À s’avancer sur tous les terrains, à se poser en concepteur et en oracle de toutes les décisions politiques, il s’est perdu dans des marécages dont il ne connaissait pas les passages. De contradictions en impasses, d’engagements oubliés en actions à contresens, son bilan est devenu illisible. Loin de l’éclairer et de lui redonner de la cohérence, la débauche de confidences dont il surcharge les tables des libraires ne fait que rajouter à la confusion. En banalisant la fonction dans ses moindres ressorts, elle fait de ce président un homme trop normal pour en assumer la pleine complexité et la part de sacré.
Verba volant scripta manent
L’ambivalence peut rapidement se réduire à une équivoque. Il y a un télescopage troublant entre deux parutions simultanées : le même jour sortent, dans L’Obs une interview-fleuve dans laquelle François Hollande déclare « Je suis prêt » ; en librairie, Un Président ne devrait pas dire ça. Le message de la première n’a rien de subliminal : il pose une volonté de poursuivre son action, donc de se présenter à la prochaine élection présidentielle. La portée du second est radicalement inverse : en forme de libre propos, dans des mémoires d’un nouveau genre stockés au fil de l’eau sur l’ordinateur de journalistes, il livre son témoignage sur sa présidence qui s’achève.
Une manière de clôture du projet, à quelques mois de la fin du mandat. On dit d’une porte qu’elle doit être ouverte ou fermée. Cette surprenante coïncidence tendrait à essayer de prouver qu’une porte peut être ouverte et fermée ! Et c’est peut-être ainsi qu’il faut lire cet étrange message : comme une incertitude de plus dans la fermeté d’intention du Président.
On trouve, en revanche, moins d’hésitation dans le propos critique de l’action d’autrui. Répondant aux questions des journalistes au sujet de l’attitude des parlementaires sur les réformes, François Hollande invoque la célèbre formule de Marx ironisant sur le « crétinisme parlementaire ». Le procès s’avère d’autant plus injuste qu’il fait l’impasse sur le manque de respect chronique des Présidents vis-à-vis de la liberté des élus. Situation qui amènerait peut-être Marx, s’il vivait aujourd’hui, à élargir sa cible.

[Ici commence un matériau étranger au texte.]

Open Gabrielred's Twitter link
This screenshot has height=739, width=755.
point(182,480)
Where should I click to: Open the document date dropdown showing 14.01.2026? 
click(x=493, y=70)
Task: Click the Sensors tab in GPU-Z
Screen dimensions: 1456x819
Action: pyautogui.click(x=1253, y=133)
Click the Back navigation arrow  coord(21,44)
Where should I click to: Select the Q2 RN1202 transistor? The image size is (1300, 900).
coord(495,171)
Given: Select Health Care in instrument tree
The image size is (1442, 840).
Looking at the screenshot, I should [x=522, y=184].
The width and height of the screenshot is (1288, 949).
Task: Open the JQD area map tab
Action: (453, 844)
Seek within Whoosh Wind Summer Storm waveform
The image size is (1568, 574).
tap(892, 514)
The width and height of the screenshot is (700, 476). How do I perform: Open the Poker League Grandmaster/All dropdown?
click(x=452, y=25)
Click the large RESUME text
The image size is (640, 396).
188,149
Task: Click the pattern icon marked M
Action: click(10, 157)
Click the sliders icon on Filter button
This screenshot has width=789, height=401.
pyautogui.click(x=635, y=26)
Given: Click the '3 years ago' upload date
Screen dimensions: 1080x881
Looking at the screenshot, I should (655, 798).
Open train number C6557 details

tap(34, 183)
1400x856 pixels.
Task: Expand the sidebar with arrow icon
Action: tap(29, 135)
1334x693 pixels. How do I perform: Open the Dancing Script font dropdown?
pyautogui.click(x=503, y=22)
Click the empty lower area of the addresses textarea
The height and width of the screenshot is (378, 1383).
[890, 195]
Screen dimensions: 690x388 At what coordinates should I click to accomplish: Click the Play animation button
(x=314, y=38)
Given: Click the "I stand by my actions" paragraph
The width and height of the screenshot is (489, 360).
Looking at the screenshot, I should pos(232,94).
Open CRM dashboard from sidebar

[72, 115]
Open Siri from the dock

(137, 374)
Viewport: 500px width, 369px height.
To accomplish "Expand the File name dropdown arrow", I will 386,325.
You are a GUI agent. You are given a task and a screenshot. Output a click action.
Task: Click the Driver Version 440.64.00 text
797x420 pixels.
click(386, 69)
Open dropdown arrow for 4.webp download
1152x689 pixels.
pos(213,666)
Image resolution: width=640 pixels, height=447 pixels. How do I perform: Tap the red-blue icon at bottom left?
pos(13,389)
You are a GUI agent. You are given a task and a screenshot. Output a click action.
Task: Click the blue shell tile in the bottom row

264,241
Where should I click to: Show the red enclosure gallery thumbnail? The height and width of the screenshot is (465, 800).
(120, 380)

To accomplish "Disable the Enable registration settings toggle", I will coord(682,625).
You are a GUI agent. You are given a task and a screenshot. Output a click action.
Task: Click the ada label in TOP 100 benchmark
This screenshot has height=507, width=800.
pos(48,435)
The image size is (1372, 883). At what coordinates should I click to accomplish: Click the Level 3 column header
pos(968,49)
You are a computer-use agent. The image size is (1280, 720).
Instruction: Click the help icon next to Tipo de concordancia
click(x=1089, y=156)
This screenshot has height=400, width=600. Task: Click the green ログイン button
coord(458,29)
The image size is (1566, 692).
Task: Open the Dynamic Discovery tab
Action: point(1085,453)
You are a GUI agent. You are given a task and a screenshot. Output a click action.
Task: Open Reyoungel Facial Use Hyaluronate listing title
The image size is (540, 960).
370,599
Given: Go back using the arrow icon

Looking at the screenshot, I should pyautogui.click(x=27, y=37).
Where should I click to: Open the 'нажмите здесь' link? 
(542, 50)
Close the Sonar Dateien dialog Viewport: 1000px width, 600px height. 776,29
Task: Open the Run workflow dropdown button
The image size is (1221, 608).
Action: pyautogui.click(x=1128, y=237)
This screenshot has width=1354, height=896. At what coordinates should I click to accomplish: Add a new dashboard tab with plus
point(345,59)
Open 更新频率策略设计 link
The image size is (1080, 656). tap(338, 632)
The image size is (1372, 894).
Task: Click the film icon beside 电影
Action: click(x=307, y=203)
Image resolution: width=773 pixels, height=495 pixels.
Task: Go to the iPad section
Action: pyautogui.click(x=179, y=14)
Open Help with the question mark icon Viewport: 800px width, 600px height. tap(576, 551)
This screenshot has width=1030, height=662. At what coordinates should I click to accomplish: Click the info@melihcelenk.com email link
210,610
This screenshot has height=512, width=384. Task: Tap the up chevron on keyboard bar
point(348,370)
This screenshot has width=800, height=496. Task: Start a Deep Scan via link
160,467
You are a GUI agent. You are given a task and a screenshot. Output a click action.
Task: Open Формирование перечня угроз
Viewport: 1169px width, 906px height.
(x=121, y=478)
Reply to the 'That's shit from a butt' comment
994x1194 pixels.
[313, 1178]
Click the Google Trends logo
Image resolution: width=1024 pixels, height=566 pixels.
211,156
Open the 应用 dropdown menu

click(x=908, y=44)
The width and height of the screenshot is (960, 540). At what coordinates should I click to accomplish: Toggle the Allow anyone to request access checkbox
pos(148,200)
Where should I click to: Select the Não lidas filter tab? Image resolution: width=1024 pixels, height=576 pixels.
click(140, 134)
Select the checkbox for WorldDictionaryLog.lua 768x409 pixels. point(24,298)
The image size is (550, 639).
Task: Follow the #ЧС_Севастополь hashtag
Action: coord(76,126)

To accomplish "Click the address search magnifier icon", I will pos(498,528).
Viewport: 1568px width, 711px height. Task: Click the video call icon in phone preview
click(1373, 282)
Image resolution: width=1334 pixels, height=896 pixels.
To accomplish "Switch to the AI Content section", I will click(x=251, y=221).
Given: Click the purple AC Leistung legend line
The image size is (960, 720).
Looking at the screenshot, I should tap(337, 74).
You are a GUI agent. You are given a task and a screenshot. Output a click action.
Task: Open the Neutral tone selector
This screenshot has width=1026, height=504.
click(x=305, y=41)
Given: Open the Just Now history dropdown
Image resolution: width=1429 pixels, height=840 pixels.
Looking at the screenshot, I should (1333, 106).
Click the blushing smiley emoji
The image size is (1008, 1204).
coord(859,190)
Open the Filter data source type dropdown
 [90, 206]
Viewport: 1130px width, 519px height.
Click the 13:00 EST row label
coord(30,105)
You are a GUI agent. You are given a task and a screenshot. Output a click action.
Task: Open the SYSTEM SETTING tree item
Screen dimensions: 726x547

De ces ambivalences, il reste que l’on s’égare dans ce tourbillon où les paroles ne se contentent plus de voler, mais perdurent sous la plume de journalistes mal inspirés. Tandis que le sens de l’État se disperse dans le vent de la déliquescence.
Claude Patriat, Professeur émérite de Science politique, Université de Bourgogne
This article was originally published on The Conversation. Read the original article.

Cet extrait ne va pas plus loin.